Surpreendentemente, os cristãos são atualmente talvez o grupo mais empenhado em
colocar na lata de lixo tanto os homossexuais quanto as famílias constituídas
por pessoas do mesmo sexo e a nossa esperança é que as igrejas aprendam com
Claudinho e as outras crianças a mudar os critérios de inclusão de pessoas na
nova sociedade. Revisar os manuais substituindo rótulos de diversas naturezas por
valores éticos como justiça, verdade e amor não será tarefa fácil para quem
acumulou ao longo do tempo montanhas de argumentos para justificar preconceitos
e discriminações especialmente de ordem sexual.
Na televisão, pastores evangélicos conclamam os fiéis a
defenderem a família e paradoxalmente atacam as famílias constituídas por
homossexuais. Neste mês de outubro, o Sínodo do Vaticano se debruça sobre uma
pastoral da família e se afirma em algum momento o acolhimento amoroso no seio
familiar das pessoas com “tendência homossexual” declara veementemente: «Não
existe fundamento algum para equiparar ou estabelecer analogias, mesmo remotas,
entre as uniões homossexuais e o plano de Deus sobre o matrimônio e a família».
Portanto, evangélicos e católicos colocam as famílias de homossexuais na lata
de lixo, e isso em nome de Deus e da família.
Ao se excluir do conceito de família um número considerável
de pessoas que vivem a sua experiência familiar de modo diferente da normativa
está se exercendo uma violência de natureza simbólica que reforça e induz
violências físicas. Interditando-se o corpo, dogmaticamente se abandona esse
mesmo corpo e se abre o caminho para o cerceamento do prazer e para a redução
da vida. O momento de se conceituar tanto pode servir a um respeito dinâmico à
história e à existência quanto a uma interrupção brutal da exuberância e da
criatividade da vida. Reduzir o conceito de família sem respeitar a história de
como as pessoas vêm se organizando familiarmente restringe o campo de direitos
que sustenta a vida e que transforma o mundo em um melhor lugar de se viver.

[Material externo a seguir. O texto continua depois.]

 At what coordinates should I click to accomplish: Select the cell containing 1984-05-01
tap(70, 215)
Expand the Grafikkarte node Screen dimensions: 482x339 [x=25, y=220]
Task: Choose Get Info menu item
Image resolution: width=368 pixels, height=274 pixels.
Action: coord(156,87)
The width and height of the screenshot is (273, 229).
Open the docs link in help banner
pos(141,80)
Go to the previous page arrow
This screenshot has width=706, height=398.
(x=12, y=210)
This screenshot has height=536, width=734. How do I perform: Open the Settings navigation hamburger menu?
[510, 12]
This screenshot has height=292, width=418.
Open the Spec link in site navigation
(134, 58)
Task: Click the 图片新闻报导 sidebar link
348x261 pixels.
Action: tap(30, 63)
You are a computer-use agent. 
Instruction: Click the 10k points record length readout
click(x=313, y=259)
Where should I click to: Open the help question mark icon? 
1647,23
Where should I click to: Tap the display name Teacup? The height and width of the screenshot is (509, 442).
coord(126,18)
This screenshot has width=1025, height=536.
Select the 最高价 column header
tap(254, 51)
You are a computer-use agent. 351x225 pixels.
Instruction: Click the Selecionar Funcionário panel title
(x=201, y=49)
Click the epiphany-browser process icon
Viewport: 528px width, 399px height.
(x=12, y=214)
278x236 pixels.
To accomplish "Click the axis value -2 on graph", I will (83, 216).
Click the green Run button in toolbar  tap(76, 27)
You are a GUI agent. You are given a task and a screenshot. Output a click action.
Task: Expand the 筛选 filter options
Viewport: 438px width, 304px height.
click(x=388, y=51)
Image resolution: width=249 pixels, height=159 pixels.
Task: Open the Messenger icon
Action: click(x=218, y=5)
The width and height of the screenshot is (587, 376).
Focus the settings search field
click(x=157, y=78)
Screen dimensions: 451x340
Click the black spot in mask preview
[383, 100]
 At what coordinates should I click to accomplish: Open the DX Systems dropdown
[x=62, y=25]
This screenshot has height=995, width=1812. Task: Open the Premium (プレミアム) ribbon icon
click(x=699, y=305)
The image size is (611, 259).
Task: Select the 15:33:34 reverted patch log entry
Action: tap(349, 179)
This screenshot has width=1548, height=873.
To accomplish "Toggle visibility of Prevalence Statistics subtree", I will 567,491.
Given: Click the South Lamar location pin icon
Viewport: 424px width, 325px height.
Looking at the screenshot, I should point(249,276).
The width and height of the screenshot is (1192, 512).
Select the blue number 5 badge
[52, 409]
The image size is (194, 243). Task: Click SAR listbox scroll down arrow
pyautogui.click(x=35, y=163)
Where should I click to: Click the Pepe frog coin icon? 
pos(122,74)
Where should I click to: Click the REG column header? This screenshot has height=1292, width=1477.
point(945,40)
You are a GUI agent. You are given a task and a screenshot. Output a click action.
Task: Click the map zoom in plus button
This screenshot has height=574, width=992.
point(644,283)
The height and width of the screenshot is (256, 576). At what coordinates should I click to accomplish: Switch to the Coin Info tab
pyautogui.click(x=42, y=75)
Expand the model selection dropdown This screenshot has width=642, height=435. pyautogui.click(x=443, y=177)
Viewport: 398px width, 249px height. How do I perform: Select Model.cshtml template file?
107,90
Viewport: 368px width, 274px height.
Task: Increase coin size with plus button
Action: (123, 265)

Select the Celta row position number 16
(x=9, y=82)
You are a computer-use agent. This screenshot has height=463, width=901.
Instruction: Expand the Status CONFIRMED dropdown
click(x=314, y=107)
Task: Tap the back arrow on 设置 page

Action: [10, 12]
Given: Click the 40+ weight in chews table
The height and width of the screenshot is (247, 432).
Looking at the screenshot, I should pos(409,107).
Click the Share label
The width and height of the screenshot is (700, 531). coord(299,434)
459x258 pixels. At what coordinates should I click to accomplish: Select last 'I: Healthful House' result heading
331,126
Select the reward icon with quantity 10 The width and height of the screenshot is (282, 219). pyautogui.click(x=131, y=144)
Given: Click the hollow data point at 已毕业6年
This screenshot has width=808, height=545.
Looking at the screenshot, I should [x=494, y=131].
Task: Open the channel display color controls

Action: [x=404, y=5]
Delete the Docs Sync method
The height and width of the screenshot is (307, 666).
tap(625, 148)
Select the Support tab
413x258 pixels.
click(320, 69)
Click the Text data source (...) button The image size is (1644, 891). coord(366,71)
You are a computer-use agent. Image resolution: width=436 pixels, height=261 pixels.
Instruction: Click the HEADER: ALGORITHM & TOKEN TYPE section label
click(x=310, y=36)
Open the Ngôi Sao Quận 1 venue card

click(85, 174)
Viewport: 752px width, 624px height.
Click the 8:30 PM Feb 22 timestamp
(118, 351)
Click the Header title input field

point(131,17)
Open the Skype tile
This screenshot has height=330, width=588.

Estive por esses dias examinando abordagens sobre família de
natureza sociológica, psicológica, antropológica e teológica. Todas têm uma
tendência preponderante ao silêncio sobre a diversidade de possibilidades de
organização familiar e ignoram as formações de famílias homossexuais com
algumas poucas exceções. Por isso, não pude evitar a lembrança da música de
Gonzaguinha que nos conclama a “viver e não ter a vergonha de ser feliz” e
ficar com a pureza da resposta das crianças: “É a vida e é bonita e é bonita”.
E gostei de alguma coisa que o papa Francisco disse, embora sem nenhuma
esperança de grandes mudanças dos dogmas cristãos.
Esse papa latino-americano de grande coração e grande
coragem pessoal disse o seguinte: "Se
olharmos para as crianças através dos olhos de Jesus, podemos entender como,
defendendo a família, protegemos a humanidade". Então, gostaria de
entrar em diálogo com ele e afirmar o seguinte: “Se olharmos para Jesus e para
a família com os olhos das crianças podemos entender melhor o que significa ser
cristão e ser humano”. Para boa parte da sociedade e para a maior parte da
igreja cristã os homossexuais não deveriam ter direitos, ou então ser
considerados cristãos e pessoas de segunda categoria, dignos de compaixão e até
de cura. E eu fico com a pureza do olhar de Claudinho, orgulhoso de seus dois
pais, Jean e Samuel, homens dignos e afetuosos, cuidadosos em providenciar espaço
afetivo suficiente para o crescimento e maturação de seu filho.